Previous Purdue University Calumet engineering students have set out to design and build an actual race car from scratch, only to come up short.
But this year, two senior mechanical engineering majors—Portage resident/Evergreen Park, Ill. native Terrence Bennett and Colten Munday of Crown Point—assisted by a team of nearly 40 other students, are well on their way to crossing the finish line, so to speak, in an effort to design, build and ultimately test the performance of their Formula One car.
Over the past year, Bennett, Munday and their team have gone the second mile and then some working as much as 60-hour weeks to produce a vehicle they have entered in a Collegiate Design Series Formula SAE international competition, May 11-14 at the Michigan International Speedway in Brooklyn. Some 120 cars designed and built by students nationally and internationally will compete in multiple static events based on design, cost and fuel efficiency, as well as dynamic events that test endurance, speed, handling and acceleration.
SAE—Society of Automotive Engineers—bills its Collegiate Design Series Formula SAE competition as “extreme engineering.” But it’s more than that.
Engineering and more!
“It’s not just engineering, designing and building a car,” Bennett, president of Purdue Calumet’s Formula SAE Motorsports student organization, said. “It’s business, it’s project management, it’s marketing, and it’s all about working together.”
It’s also a lot about fundraising. To build their car, Purdue Calumet team members determined they needed to raise $20,000. They have generated some $19,000 to date, thanks to enterprising persistence and resourcefulness that has tapped into the generosity of family, friends, and some two dozen sponsors and other supporters.
“Efforts in the past were limited to only a small number of students who did not have an adequate strategy for fundraising and acquiring parts and equipment,” Purdue Calumet Professor of Mechanical Engineering and project advisor Masoud Mojtahed said about the failed attempts of predecessors. “The present students have completed their design, are making the frame, rebuilding their engine and have been able to acquire necessary parts to manufacture their car. They also have paid the registration fee to enter the competition.”
A fee they now expect will be refunded to them because of community service they have performed mentoring middle school students of the Hammond Academy for Science and Technology (HAST). SAE included the cost-saving opportunity in the registration process.
Senior project for academic credit
Like Bennett, team vice president Munday is using the vast undertaking to satisfy a Purdue Calumet senior engineering design project requirement.
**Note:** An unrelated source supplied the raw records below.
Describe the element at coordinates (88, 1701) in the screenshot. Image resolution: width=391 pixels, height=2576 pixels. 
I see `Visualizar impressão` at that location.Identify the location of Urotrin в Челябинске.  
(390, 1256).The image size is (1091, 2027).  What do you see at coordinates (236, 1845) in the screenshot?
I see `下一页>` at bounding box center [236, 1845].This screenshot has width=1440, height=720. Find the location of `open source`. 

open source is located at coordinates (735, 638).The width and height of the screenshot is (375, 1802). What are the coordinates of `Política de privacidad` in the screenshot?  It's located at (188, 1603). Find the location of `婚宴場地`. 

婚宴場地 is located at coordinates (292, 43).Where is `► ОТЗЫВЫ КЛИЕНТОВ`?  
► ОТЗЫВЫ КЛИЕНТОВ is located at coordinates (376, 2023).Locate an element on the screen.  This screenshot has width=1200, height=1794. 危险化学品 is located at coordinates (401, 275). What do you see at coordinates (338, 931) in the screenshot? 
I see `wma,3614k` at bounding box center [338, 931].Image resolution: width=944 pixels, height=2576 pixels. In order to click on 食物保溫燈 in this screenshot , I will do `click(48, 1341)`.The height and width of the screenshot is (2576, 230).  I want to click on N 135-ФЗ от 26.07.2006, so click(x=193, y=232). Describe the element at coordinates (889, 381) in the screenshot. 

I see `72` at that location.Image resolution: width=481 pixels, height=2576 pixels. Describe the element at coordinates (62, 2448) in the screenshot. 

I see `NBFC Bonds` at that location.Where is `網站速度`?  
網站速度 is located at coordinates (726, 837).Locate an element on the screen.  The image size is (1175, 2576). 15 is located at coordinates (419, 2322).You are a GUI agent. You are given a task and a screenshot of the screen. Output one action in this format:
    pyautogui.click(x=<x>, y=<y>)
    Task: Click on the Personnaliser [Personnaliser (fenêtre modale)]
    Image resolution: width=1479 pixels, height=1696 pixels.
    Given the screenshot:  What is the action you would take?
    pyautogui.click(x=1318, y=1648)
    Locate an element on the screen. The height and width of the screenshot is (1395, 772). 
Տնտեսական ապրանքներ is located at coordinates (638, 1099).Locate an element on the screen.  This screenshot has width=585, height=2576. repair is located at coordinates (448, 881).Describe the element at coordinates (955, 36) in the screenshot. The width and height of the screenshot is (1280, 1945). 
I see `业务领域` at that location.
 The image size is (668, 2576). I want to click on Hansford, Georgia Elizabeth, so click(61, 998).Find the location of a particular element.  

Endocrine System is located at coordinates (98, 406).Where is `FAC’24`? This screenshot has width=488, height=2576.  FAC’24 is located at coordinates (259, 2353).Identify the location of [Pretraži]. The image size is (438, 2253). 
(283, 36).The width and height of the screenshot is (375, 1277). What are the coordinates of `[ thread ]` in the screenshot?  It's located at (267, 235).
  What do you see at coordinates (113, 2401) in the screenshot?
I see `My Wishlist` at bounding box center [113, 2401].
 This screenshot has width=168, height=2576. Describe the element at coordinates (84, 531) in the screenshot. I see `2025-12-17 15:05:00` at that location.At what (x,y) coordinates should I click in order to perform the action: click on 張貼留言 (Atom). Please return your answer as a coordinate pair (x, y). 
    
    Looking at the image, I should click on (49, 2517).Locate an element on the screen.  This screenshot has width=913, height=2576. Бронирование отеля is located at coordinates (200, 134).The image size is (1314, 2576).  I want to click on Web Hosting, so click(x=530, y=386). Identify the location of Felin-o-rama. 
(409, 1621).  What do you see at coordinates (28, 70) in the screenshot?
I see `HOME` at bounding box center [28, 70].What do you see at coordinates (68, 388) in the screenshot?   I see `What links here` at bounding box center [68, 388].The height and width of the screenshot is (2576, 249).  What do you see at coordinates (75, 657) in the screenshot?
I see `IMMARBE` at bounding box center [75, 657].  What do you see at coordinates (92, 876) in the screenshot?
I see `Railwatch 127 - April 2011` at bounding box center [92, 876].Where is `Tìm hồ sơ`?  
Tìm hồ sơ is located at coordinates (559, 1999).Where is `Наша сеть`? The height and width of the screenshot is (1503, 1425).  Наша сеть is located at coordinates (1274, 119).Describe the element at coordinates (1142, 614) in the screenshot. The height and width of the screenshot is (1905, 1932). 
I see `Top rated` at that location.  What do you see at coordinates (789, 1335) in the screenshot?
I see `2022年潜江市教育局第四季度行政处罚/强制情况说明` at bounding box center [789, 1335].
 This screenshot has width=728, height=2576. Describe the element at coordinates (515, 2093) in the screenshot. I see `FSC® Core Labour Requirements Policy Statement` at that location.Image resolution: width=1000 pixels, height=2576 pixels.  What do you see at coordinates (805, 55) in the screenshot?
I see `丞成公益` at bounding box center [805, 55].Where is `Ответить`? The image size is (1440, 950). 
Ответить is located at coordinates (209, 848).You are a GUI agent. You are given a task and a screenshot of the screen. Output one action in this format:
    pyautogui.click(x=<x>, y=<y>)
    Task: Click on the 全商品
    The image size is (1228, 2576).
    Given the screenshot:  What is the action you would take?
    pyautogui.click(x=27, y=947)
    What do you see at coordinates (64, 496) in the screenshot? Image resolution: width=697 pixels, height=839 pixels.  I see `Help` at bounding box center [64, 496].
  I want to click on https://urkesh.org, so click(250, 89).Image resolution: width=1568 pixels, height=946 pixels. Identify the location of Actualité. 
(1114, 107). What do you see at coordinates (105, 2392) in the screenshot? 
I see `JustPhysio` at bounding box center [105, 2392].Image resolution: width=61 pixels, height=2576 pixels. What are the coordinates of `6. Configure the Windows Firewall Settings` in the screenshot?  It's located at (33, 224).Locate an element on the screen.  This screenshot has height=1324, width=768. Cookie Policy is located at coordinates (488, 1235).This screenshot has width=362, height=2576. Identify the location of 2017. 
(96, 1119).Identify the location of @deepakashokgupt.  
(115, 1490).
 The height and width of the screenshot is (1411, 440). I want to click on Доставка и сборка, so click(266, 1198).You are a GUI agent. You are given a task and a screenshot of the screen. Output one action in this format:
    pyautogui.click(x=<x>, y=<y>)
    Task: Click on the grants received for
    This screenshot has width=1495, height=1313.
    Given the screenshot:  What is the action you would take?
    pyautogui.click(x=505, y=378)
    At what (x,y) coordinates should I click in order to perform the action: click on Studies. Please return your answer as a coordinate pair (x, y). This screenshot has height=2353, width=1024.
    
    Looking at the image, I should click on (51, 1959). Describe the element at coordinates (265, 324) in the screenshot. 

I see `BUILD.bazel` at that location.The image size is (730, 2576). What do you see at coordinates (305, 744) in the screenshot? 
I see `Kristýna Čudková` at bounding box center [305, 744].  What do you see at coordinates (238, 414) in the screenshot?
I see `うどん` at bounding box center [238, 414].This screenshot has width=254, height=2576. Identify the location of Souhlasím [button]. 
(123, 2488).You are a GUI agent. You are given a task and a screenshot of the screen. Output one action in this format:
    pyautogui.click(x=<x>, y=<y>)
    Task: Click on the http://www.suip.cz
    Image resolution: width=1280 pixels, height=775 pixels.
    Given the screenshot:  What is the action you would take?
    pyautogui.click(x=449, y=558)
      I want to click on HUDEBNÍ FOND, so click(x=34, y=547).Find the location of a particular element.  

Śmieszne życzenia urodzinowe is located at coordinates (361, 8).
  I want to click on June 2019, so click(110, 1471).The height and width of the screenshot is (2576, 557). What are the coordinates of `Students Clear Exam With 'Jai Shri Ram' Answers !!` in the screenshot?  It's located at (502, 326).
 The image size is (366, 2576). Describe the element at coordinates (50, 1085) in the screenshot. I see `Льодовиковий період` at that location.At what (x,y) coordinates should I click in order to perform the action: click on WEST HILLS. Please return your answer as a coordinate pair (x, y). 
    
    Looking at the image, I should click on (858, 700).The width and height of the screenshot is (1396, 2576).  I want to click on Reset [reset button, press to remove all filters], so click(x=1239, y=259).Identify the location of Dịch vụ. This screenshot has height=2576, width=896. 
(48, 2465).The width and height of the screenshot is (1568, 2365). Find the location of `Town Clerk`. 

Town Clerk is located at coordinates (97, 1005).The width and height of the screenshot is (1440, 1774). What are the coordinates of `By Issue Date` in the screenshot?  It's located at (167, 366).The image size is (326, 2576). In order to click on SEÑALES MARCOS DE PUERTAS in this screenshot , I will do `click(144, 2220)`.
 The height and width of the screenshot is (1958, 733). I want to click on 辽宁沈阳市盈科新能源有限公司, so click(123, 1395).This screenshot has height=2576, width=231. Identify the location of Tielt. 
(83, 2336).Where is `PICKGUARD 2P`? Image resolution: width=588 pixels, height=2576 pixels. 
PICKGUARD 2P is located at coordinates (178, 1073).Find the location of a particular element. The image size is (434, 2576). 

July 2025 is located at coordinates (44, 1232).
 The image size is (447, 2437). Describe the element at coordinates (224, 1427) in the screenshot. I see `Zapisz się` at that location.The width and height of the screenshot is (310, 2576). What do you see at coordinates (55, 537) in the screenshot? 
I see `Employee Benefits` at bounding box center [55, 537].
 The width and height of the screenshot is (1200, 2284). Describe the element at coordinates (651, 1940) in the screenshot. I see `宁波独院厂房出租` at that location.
In all, eight students are earning academic credit for the diverse, hands-on learning roles they have assumed.
The students are divided into four sub-teams of responsibility: chassis; power train; steering, suspension and brakes; and electrical.
When they complete their work this spring, they expect to have a race car, powered by a lightweight, 600 cc Honda street motorcycle engine capable of accelerating from 0 to 60 miles per hour in 2.5 seconds and producing maximum speed of 70 mph.
“We’ve had to buy pretty much everything—wheels, tires, raw materials,” Munday said. “As far as designing a race car, we applied our knowledge and figured out the rest by researching the internet. But the biggest thing I’ve learned is project management—making sure we all stay on track.”
Hired by GM
Another valuable perk of Munday’s involvement with the project has been the job he will begin with General Motors in its Chassis Dept. following his spring graduation. Ironically, he will work in the same town as the May competition will be held.
“General Motors supports the competition,” he said. “So having it on my resume when I attended a job fair was a big edge for me.”
Besides completing the building phase and raising a few more expense dollars, the biggest remaining challenge for the team is finding a venue at which to test the car before competition begins.
Bennett and Munday admit to viewing the project as a legacy for future engineering students to embrace and further. “According to the rules, only the chassis must be redesigned each year,” Munday said.
As for the bigger picture of the significance of such a project, Professor Mojtahed said, “It has provided Terrence and Colten with ample opportunities to practice leadership, advance their PR relationships and prepare them for future jobs as leaders and project managers. All the students involved are obtaining a vast amount of knowledge about how to conduct an engineering project from inception to completion.”